En estas últimas semanas se ha hablado de una reforma legislativa que modifique la capacidad que tienen ahora los españoles residentes en el extranjero para votar en todas las elecciones. Ya se han escuchado voces que censuran esa posibilidad por injusta o antidemocrática y los partidos mayoritarios, en principio dispuestos al cambio legal, parecen ahora más ensimismados que entusiasmados, pues el peso electoral de los afectados es relevante en numerosos municipios y en algunas comunidades autónomas. Pero la decisión final no debería depender del olfato electoral sino de su lógica democrática y ésta es una cuestión que tiene que ver con la correspondencia entre la residencia y la participación política.

En estos términos, el ejercicio del sufragio no es una cuestión que deba depender de ser español o asturiano, o no, sino de la correspondencia del potencial elector con el conjunto de los que en un sistema democrático avanzado deben de poder decidir. Y si convenimos en que la democracia consiste, en las famosas palabras de Lincoln, en el gobierno del pueblo por el pueblo o, en otros términos, en que el pueblo gobernado debe ser el pueblo gobernante, la pertenencia al conjunto pueblo gobernante -los que pueden votar- dependerá de la afinidad con el conjunto del pueblo gobernado. Y se pertenece «más» al pueblo gobernado cuanto mayor sea al incidencia que tienen sobre la vida de una persona el conjunto de las decisiones políticas que toman los órganos gobernantes: un español residente en España forma parte del pueblo gobernado por el ayuntamiento, por la comunidad autónoma y por el Estado; en lógica consecuencia, si es mayor de edad podrá pertenecer al pueblo gobernante y votar en las elecciones municipales, autonómicas y generales.

En el otro extremo estaría el español que, como está ocurriendo con frecuencia en los últimos meses, acaba de adquirir la nacionalidad por ser descendiente de españoles pero nunca ha vivido en España ni tampoco reside aquí. Al ser español tiene el derecho a entrar y residir en nuestro país, pero mientras no viva en territorio español no estará afectado por la inmensa mayoría de las decisiones que aquí toman los órganos gobernantes y, por tanto, su afinidad será tanto menor cuanto menos capacidad tengan esos órganos de influir en su vida y cuanto mayor sea la dificultad de esa persona para conocer el funcionamiento de los órganos de gobierno y la de los actores políticos para hacerle llegar sus propuestas y su programa electoral. Esta persona, de acuerdo con estos criterios, podría votar, en el mejor de los casos, en las elecciones al Congreso, cámara que nombra al Presidente del Gobierno, pues se trata de los órganos que dirigen y controlan la acción política del país, pero carece de razonabilidad democrática que puedan decidir en elecciones como las municipales y autonómicas en las que, por las decisiones que se toman, la proximidad física y política entre gobernantes y gobernados es imprescindible para que exista un gobierno por discusión o deliberación. Tampoco parece razonable la propuesta de que voten en las elecciones al Senado si aceptamos el mandato constitucional de que es la Cámara de representación territorial.

Registros almacenados:
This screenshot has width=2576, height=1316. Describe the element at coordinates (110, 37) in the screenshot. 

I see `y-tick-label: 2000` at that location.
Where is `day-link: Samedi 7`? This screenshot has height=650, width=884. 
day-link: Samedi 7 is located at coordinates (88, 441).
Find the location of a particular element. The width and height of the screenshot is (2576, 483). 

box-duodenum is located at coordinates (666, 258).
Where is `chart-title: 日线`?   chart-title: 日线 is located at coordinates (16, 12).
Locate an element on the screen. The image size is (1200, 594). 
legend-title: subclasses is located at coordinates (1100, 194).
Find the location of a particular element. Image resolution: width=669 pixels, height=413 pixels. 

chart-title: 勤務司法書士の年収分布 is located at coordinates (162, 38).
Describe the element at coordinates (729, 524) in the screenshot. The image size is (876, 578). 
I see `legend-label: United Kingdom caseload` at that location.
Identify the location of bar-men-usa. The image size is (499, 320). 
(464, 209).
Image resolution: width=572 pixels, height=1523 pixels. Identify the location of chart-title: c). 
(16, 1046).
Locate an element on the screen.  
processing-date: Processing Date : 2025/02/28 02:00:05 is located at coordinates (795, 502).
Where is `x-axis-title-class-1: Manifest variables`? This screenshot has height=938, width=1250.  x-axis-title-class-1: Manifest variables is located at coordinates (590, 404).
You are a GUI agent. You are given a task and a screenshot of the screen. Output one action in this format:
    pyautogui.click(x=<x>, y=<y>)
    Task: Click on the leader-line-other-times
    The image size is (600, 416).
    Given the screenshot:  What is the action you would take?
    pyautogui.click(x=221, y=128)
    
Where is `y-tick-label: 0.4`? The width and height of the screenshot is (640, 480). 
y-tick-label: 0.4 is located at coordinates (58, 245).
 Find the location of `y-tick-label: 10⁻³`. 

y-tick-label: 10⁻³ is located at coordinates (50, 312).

▸ **COMPRUEBA TU COMPRENSIÓN**
**1.** Resume en dos oraciones el texto sobre el voto de los españoles en el extranjero.
**2.** Según el texto sobre el voto de los españoles en el extranjero, ¿qué cámara es, por mandato constitucional, la de representación territorial?
**3.** Retoma el texto sobre el voto de los españoles en el extranjero y continúalo a partir de su última oración.

▸ **TAREAS RESUELTAS**
**1.** Ante una posible reforma del voto de los españoles residentes en el extranjero, el texto sostiene que la decisión no debe depender del olfato electoral sino de la lógica democrática, es decir, de la correspondencia entre residencia y participación política. Así, un español mayor de edad residente en España puede votar en las elecciones municipales, autonómicas y generales, mientras que quien ha adquirido la nacionalidad sin haber vivido nunca en España podría votar, en el mejor de los casos, al Congreso, pero no resulta razonable que decida en las municipales, las autonómicas ni las del Senado.

**2.** El Senado.

**3.**
Entre los españoles residentes y los que nunca han vivido aquí están los que de manera permanente ya no residen en España. Hablamos de los que llevan cinco, diez o más años en otro país, no de los que viajan con frecuencia o pasan temporadas en el extranjero por razones de trabajo, estudios o placer, ni tampoco de los que cumplen misiones diplomáticas o militares. A medida que se va ampliando el plazo de ausencia se va produciendo la desvinculación de esas personas con los distintos órganos de poder por lo que, como sucede en otros países, se debería ir perdiendo la condición de elector, primero en las elecciones municipales (por ejemplo, transcurridos cinco años de ausencia) y luego en las autonómicas y al Senado (pasados entre ocho y diez años). Pero con la garantía de que su regreso a España supondría la posibilidad de ejercer de nuevo el sufragio.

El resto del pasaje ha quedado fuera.